Michal Hocko Dec. 19, 2018, 8:32 p.m. UTC | #1
On Mon 17-12-18 20:23:23, Dan Williams wrote:
> Andrew, this needs at least an ack from Michal, or Mel before it moves
> forward. It would be a nice surprise / present to see it move forward
> before the holidays, but I suspect it may need to simmer until the new
> year. This series is against v4.20-rc6.
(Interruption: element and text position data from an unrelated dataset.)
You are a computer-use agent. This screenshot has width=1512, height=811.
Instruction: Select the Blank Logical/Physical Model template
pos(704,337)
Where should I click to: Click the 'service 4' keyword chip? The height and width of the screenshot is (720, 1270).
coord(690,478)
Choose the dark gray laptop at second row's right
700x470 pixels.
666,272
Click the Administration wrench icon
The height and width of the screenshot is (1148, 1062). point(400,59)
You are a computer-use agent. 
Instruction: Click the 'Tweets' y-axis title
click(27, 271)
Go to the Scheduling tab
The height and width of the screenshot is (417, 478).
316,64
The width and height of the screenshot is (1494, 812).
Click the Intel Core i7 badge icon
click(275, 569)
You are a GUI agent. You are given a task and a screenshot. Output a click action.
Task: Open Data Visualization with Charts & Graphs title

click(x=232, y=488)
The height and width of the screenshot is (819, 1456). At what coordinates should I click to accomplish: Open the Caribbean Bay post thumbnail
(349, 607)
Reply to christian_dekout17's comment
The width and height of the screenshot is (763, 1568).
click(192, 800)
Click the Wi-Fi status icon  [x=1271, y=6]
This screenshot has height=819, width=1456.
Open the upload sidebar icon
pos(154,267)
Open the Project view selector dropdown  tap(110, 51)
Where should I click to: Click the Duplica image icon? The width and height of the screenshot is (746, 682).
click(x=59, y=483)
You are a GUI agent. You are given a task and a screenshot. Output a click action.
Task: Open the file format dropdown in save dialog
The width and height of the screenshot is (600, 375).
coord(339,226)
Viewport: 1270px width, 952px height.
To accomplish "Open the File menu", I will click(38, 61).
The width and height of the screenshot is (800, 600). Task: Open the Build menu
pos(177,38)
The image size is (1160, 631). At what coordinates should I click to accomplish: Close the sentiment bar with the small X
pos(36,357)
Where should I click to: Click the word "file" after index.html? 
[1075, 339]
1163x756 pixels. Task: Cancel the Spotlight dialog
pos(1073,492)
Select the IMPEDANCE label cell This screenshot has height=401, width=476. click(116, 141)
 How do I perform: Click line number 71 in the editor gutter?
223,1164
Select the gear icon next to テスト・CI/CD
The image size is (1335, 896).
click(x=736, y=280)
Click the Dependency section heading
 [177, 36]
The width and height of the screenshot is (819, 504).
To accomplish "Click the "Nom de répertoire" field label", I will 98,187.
I am sorry but I am unlikely to look into this before the end of the
year and I do not want to promise early days in new year either because
who knows how much stuff piles up by then. But this is definitely on my
radar.
Dan Williams Dec. 19, 2018, 8:55 p.m. UTC | #2
On Wed, Dec 19, 2018 at 12:32 PM Michal Hocko <mhocko@kernel.org> wrote:
>
> On Mon 17-12-18 20:23:23, Dan Williams wrote:
> > Andrew, this needs at least an ack from Michal, or Mel before it moves
> > forward. It would be a nice surprise / present to see it move forward
> > before the holidays, but I suspect it may need to simmer until the new
> > year. This series is against v4.20-rc6.
>
> I am sorry but I am unlikely to look into this before the end of the
> year and I do not want to promise early days in new year either because
> who knows how much stuff piles up by then. But this is definitely on my
> radar.

Ok, I'll hold off on posting v7 until the 4.21/5.0 -rc2 timeframe.